* What to do
Read through the lines below and copy the ones holding the string "Viewport".
Segment Start: Task data
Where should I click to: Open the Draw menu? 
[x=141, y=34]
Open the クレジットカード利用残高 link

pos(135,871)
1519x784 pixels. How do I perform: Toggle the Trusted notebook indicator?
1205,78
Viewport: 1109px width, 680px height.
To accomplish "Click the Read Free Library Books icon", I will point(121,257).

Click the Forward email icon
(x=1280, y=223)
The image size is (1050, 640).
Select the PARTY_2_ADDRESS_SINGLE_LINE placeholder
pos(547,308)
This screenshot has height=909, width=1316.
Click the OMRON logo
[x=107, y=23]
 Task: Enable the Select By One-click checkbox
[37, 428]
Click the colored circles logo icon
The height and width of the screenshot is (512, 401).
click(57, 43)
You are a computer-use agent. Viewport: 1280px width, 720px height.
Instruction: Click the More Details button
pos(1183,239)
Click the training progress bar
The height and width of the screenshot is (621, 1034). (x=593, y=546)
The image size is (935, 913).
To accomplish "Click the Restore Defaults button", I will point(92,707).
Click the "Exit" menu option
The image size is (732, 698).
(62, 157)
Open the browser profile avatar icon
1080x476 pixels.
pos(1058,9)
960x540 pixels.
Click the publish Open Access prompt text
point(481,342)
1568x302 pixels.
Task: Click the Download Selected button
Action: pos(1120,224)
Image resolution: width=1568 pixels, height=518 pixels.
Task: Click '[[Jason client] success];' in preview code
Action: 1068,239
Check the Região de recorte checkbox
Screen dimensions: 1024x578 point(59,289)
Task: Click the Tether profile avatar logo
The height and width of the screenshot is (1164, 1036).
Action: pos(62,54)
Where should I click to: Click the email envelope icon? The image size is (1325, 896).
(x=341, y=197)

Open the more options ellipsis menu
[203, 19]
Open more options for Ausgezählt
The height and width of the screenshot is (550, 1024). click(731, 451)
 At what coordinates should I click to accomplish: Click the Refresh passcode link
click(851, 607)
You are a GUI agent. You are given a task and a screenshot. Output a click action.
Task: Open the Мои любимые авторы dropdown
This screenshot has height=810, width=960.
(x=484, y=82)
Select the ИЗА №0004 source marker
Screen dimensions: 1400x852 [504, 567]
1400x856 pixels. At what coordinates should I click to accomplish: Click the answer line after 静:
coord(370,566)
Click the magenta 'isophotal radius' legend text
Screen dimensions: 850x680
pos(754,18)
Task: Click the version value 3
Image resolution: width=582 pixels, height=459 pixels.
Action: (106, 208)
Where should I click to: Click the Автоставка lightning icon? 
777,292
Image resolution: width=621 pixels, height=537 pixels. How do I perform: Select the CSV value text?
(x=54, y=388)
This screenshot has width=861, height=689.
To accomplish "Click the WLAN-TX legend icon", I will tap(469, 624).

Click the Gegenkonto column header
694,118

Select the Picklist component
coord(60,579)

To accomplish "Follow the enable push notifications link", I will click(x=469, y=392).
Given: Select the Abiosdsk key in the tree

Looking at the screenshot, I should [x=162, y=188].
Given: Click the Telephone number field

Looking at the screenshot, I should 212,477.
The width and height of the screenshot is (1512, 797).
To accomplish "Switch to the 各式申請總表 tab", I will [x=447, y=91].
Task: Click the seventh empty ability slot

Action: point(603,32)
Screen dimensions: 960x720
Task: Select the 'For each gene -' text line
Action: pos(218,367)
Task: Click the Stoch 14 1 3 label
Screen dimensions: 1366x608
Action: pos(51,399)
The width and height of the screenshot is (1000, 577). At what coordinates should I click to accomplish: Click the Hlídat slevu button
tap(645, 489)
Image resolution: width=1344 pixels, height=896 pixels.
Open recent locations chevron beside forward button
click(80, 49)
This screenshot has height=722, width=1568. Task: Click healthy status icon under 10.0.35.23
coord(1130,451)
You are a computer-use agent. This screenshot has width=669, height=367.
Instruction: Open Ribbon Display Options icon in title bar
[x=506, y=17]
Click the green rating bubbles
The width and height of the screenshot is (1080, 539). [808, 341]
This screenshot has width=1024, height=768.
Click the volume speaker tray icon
Segment End: Task data
* Response to the exercise
Viewport: 1109px width, 680px height.
You are a computer-use agent. Viewport: 1280px width, 720px height.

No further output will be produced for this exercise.